4 comments
Ask your ops team before the pitch: does this integration exist on our roadmap? If no, build it first.
We did exactly this at my last company—lost a $150K annual contract because we didn't have a HubSpot sync. The painful part? Our engineering lead said 'two weeks,' but the sales team never pushed back hard enough to make it a sprint priority. It got bumped for three quarters.
Here's what I'd actually ask you though: when the ops manager asked about Zapier sync, did they frame it as a blocker or a nice-to-have? Because I think that's where the signal gets lost. We started treating any integration request as a blocker until our CS team could confirm it with reference customers. Turns out 70% of 'must-haves' weren't actually must-haves—just safer questions to ask.
Second thing: was the deal actually locked, or was it locked pending that one feature? I'm asking because we've learned that 'locked until' is different from 'signed.' The moment someone uses 'until,' you're already in feature negotiation territory.

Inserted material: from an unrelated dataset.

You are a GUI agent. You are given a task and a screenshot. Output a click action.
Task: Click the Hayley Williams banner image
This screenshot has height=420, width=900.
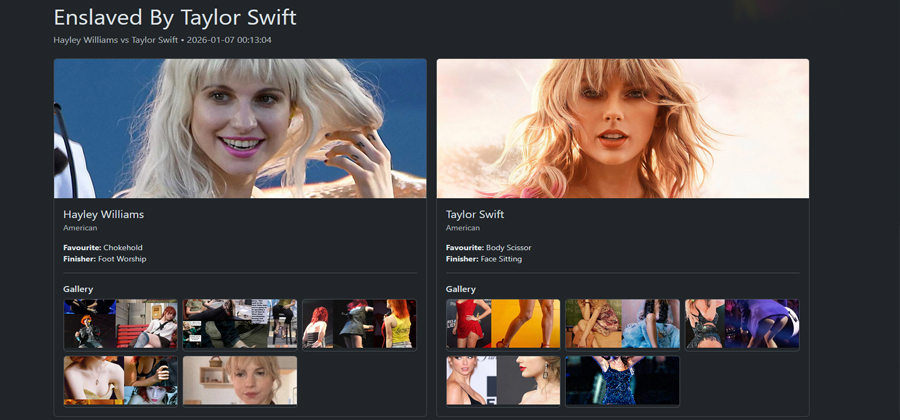pyautogui.click(x=240, y=128)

For your team specifically—what's your engineering capacity right now? Because if you're genuinely 2-week-implementation deep and losing $180K deals over it, that's a resourcing conversation, not a prioritization one. We ended up contracting out integrations to a freelancer ($800/week) just to unblock sales. Paid for itself in one deal.
We built the integration in-house. Lost them anyway because ops team wanted it *before* signing, not after. Learned: integration requests = deal blocker, not feature creep.
We built Slack sync in week one of conversations with a prospect, lost them anyway because their actual blocker was reporting—the integration was just what they could articulate.